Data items
-----

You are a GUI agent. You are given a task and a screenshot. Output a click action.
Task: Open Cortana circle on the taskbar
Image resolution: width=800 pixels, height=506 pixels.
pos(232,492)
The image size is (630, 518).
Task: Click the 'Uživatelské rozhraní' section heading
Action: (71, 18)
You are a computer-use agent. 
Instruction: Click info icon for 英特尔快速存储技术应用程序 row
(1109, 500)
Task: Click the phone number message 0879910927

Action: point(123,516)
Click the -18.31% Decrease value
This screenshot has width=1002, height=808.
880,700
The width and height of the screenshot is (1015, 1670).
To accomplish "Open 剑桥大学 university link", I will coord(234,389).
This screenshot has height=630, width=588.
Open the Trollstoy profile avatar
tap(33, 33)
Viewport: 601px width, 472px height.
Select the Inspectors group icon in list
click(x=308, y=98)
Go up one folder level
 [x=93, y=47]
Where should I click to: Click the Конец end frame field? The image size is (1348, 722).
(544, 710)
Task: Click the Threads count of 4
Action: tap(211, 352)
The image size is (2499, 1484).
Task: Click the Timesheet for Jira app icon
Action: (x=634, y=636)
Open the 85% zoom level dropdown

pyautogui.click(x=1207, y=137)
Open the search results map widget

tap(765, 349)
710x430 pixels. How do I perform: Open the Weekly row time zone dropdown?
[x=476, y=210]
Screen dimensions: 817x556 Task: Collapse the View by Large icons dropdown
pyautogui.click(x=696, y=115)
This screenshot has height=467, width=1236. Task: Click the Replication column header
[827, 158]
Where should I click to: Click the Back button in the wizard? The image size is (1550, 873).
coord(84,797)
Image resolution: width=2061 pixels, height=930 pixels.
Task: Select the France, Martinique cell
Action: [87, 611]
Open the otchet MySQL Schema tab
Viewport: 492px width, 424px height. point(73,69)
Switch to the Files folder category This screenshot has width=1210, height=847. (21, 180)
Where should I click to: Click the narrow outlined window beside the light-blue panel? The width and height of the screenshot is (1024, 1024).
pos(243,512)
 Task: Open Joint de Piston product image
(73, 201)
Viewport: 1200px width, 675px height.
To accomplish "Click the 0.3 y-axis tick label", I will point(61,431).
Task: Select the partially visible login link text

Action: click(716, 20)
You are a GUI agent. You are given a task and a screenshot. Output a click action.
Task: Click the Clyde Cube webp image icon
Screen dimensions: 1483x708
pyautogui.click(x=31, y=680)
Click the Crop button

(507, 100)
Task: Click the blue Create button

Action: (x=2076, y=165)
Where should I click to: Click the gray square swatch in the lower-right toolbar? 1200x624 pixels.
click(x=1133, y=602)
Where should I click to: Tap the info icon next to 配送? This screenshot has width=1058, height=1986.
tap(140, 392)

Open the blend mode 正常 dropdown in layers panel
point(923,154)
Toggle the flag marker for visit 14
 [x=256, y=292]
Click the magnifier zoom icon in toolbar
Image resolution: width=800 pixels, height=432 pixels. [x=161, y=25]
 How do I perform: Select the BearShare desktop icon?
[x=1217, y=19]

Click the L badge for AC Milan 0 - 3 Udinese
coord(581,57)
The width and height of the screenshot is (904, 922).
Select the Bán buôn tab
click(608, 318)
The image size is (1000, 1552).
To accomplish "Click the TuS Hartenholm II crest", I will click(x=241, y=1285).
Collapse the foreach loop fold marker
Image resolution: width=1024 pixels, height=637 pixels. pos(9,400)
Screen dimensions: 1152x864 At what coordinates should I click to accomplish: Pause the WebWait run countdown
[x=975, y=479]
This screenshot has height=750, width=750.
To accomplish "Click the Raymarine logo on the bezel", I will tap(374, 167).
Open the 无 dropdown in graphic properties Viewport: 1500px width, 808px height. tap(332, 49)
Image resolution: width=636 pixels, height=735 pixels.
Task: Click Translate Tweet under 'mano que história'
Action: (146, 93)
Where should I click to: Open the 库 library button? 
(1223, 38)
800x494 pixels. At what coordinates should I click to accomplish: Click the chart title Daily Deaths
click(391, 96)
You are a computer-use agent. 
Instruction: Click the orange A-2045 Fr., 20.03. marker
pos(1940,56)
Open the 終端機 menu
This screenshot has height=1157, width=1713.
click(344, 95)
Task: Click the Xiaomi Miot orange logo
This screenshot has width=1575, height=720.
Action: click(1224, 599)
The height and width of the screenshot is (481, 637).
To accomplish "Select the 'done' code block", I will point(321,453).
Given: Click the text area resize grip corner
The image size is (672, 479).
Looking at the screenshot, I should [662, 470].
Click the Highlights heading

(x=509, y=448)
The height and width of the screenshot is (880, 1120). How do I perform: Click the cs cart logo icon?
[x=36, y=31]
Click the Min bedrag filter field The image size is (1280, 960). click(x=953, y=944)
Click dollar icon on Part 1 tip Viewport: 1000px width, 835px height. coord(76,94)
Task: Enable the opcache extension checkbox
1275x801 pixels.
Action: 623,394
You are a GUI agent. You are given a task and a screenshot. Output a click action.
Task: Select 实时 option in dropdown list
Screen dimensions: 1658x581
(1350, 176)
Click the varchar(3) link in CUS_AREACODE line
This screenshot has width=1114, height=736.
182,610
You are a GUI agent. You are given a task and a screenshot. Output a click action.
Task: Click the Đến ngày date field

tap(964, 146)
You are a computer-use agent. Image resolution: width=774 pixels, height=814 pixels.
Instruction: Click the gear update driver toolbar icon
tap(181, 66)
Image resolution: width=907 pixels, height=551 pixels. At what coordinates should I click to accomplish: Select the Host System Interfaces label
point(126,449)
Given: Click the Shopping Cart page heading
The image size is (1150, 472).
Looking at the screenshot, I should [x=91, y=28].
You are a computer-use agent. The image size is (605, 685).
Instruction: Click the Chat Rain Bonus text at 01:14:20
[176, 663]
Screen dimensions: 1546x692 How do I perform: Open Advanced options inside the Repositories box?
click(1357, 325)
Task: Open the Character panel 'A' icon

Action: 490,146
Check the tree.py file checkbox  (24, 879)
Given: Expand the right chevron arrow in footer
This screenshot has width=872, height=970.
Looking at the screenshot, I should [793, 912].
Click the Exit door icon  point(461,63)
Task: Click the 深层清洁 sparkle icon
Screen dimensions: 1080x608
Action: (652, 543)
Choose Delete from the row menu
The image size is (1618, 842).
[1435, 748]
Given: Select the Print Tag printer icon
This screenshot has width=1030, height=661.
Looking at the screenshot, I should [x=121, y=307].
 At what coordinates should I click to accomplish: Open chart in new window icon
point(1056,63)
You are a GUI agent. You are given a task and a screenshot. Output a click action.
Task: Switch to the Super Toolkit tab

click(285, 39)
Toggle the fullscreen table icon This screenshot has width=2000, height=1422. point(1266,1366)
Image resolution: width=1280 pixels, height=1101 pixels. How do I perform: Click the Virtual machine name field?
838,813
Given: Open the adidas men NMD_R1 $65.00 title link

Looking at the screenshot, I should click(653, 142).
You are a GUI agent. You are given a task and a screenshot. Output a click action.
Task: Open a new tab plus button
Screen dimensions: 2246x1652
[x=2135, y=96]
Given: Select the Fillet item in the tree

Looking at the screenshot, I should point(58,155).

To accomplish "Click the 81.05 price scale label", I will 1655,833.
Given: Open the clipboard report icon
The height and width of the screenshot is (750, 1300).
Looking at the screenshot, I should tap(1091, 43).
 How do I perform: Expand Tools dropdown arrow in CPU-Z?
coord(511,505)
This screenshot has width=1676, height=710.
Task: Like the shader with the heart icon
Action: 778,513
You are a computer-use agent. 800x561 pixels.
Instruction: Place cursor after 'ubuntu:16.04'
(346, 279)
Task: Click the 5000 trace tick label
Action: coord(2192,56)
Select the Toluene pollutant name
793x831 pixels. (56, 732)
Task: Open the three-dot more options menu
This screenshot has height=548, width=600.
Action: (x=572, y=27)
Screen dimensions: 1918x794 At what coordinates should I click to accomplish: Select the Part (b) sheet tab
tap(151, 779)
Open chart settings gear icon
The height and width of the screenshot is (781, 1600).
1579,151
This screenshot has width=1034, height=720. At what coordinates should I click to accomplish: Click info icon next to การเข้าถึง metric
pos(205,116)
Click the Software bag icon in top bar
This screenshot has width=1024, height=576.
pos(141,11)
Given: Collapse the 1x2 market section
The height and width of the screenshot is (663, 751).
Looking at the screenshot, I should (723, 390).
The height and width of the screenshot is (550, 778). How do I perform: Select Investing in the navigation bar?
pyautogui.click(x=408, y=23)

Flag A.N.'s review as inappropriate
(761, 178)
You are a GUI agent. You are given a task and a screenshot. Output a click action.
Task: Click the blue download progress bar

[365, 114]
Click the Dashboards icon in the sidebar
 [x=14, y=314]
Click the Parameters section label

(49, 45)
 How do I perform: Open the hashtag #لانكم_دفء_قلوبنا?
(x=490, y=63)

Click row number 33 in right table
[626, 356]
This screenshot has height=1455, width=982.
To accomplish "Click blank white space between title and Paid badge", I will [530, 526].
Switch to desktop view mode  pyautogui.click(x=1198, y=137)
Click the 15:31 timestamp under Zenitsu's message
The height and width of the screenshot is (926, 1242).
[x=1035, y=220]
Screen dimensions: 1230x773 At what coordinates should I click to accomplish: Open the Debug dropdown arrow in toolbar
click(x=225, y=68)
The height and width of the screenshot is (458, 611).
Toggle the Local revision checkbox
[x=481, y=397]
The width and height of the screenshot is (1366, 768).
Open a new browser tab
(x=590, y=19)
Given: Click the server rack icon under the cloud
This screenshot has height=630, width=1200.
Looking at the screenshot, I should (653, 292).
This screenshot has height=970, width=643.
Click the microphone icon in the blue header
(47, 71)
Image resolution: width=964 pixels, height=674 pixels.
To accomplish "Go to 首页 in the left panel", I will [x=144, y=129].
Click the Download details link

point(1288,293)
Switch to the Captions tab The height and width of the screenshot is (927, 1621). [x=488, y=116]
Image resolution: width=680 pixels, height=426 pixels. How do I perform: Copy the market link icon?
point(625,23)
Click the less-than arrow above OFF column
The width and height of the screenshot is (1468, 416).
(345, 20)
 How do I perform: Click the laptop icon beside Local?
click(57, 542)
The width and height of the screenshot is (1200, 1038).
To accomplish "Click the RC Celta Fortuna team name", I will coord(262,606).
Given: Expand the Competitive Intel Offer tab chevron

-----

* What is expected *
Your reply should hold only the lines from the first line of the records through the one with "This screenshot has height=630, width=588.", reproduced word for word.

* Answer section *
You are a GUI agent. You are given a task and a screenshot. Output a click action.
Task: Open Cortana circle on the taskbar
Image resolution: width=800 pixels, height=506 pixels.
pos(232,492)
The image size is (630, 518).
Task: Click the 'Uživatelské rozhraní' section heading
Action: (71, 18)
You are a computer-use agent. 
Instruction: Click info icon for 英特尔快速存储技术应用程序 row
(1109, 500)
Task: Click the phone number message 0879910927

Action: point(123,516)
Click the -18.31% Decrease value
This screenshot has width=1002, height=808.
880,700
The width and height of the screenshot is (1015, 1670).
To accomplish "Open 剑桥大学 university link", I will coord(234,389).
This screenshot has height=630, width=588.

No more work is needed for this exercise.